I thought of Joe the other day when I read about Martha Stewart gearing up for a line of foods next year in Costco. It scared me that she’s teaming up with them. Her cachet will prompt more people to stop in the store for the first time and that will be their Joe’s-zero-to-one moment. They’ll get hooked. You know they will. They’ll be buying those big Kirkland brands, telling themselves that they aren’t at all like the Wal-Mart shoppers they read about. ‘Costco’s different. They sell wine more than any place else does. Did you know that? You should see the fish they sell. And their wages are very impressive. The only reason we keep that Escalade and don’t go to a Prius is that we need the space for when we come over here to Costco. Or when we go to Target. We buy in bulk. Did I tell you about the wine selection?’
I went to a Costco a few years ago. I was in South Florida at my sister’s and a buddy who moved down there came by for breakfast one morning; when we’d finished he asked if I wanted to ride over to Costco with him. I’d heard some kind of buzz about the place but didn’t really know what it was, so I said OK. It turned out to be pretty cool. I liked the lighting in the place. It was very bright, but that may have had to do with the bright sunshine outside the windows and the big doors. I don’t know if all the stores are like that. My friend bought a bunch of stuff. I grabbed a very big bottle of Kirkland Omega-3 fish oil tablets for cheap. But I got out of town before I got a real chance to get to ‘one’.
I could be vulnerable in a big way to any kind of chain store. I grew up so far out in the sticks that we had to go toward town to go huntin’. (That’s not my line. It’s John Cooper’s the old Ohio State football coach’s. I always wanted to use it.) My western New York hometown was very rural and very small. Try 2,003 people. We couldn’t even field a football team. We played soccer, as did a lot of the small towns around there. Main Street was only a block long, with a few shops on the highway that went by one on end of the street, down by the Mayflower restaurant, where the Greyhound bus stopped. Jim’s Diner was at the other end of the block, across from the post office, next to Stanley Niles’s 5 & 10 where you could buy a gold frame with a picture of Kim Novak in it. I bought caps for my cap gun in there. If you wanted BB’s for your BB gun you had to go up the street to Percy Shetler’s Gun & Tackle shop with a note from your parents that it was OK for him to sell you BB’s.
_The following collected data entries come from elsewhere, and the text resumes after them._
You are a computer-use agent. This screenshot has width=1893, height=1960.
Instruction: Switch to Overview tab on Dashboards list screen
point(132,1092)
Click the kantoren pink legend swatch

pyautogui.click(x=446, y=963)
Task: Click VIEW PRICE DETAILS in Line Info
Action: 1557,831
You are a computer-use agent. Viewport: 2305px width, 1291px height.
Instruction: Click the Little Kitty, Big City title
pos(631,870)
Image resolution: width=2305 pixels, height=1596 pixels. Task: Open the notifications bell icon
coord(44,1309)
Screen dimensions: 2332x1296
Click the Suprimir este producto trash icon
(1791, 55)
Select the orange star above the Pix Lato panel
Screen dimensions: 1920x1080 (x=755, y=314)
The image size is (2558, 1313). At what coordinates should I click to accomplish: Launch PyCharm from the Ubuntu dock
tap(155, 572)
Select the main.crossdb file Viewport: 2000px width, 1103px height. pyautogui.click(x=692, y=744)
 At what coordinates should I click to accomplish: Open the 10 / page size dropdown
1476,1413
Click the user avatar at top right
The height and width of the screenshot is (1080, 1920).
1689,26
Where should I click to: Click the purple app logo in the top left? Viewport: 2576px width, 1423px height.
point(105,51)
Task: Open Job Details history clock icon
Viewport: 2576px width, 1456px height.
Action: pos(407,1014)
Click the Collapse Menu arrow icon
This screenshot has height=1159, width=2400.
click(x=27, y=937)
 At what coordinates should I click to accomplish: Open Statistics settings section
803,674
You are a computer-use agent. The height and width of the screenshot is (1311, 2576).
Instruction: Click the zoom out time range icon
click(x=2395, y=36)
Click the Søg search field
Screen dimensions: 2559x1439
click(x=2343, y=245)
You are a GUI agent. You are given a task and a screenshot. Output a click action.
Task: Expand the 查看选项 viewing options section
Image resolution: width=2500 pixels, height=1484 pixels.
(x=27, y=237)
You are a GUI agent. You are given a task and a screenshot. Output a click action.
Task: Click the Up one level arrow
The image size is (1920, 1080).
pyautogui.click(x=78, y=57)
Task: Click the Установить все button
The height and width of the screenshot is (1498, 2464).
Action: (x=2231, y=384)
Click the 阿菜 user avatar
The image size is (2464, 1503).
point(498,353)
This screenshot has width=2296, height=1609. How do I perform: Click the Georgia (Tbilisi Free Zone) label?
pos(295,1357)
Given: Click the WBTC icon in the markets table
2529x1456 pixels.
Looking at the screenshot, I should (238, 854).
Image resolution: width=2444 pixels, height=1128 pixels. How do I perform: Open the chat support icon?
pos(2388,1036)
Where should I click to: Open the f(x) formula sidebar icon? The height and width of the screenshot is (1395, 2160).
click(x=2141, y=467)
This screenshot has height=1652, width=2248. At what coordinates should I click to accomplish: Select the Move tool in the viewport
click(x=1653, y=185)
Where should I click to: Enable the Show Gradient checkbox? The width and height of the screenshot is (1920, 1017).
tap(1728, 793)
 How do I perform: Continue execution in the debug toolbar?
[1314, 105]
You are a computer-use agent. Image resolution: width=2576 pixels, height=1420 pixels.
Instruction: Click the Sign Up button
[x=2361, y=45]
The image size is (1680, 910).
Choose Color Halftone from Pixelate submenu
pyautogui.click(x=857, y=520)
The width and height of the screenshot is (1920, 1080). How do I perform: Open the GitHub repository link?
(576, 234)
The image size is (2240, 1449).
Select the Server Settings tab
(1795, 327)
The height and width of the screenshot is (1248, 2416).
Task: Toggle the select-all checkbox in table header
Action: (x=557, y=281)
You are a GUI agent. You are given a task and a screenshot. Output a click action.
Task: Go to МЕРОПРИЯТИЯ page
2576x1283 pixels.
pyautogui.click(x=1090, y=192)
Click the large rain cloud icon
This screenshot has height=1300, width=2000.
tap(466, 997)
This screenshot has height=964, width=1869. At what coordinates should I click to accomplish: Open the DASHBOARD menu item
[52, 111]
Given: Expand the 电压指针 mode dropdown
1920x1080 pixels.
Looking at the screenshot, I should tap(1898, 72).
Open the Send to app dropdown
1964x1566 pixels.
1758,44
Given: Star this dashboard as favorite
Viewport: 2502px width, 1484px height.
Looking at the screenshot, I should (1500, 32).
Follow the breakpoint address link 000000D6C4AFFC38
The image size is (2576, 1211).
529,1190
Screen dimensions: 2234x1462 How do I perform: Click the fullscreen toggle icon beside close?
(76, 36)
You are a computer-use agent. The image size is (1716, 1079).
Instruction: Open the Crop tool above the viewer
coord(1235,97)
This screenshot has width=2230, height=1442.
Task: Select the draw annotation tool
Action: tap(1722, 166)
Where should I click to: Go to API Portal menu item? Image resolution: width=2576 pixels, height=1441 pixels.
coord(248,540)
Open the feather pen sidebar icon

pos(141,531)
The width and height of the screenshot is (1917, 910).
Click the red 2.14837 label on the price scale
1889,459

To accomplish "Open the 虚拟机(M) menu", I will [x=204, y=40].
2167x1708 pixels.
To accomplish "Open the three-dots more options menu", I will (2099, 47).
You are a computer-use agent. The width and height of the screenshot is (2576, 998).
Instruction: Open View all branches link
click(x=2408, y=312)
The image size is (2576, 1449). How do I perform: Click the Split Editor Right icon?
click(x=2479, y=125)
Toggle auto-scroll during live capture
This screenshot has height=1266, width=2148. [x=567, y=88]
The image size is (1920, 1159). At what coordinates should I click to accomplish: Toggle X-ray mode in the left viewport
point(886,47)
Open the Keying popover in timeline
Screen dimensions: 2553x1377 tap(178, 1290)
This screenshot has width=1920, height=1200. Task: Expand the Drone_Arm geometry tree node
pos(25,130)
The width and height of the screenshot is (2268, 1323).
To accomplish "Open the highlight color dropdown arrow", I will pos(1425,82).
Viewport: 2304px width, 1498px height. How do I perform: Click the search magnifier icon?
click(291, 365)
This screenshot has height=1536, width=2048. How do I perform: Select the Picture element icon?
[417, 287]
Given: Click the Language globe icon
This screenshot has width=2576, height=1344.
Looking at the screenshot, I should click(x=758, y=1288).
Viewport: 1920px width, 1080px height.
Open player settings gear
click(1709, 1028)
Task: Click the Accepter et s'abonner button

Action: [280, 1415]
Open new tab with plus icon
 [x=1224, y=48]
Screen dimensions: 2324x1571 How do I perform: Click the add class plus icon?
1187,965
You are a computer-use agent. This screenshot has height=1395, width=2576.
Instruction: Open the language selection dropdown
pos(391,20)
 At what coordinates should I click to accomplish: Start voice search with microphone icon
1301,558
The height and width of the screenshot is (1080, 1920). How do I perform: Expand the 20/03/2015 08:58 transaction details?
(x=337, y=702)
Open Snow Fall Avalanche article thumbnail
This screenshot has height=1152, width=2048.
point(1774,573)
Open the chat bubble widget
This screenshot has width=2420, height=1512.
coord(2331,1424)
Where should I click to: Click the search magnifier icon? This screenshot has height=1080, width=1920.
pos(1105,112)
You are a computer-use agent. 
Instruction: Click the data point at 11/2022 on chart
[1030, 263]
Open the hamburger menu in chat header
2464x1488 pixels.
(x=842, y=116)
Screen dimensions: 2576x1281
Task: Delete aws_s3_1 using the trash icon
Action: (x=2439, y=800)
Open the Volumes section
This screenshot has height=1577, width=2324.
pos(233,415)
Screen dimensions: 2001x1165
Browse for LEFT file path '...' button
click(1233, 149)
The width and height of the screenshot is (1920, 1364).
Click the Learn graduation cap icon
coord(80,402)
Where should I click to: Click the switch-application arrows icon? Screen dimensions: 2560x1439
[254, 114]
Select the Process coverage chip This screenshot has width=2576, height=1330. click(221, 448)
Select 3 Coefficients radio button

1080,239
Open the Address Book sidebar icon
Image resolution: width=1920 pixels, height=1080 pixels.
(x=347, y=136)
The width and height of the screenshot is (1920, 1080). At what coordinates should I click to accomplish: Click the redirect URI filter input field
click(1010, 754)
But we didn’t have a McDonald’s and there was no place to buy Levis. Oh, you could get Dickie’s at Homer Schaefer’s men store and all sorts of work pants and boots with steel toes, but we wanted Levis and to get them you had to go to an hour to Rochester, like you had to go there to get a Wilson baseball glove or the new Trini Lopez album with ‘If I Had a Hammer’ on it. We’d have killed for a Wal-Mart.
They have one about 20 minutes from town now. And the once-childhood-lively Main Street is pretty empty.
What’s my point? There’s no Costco here, you’re thinking. There will be. There’s a Home Depot. We sometimes go to Chipotle’s for lunch. You should see the line. Joe says it’s that way everywhere. It was no doubt such lines forming at the spanking-new airline terminals that allowed Penn Station to be taken down.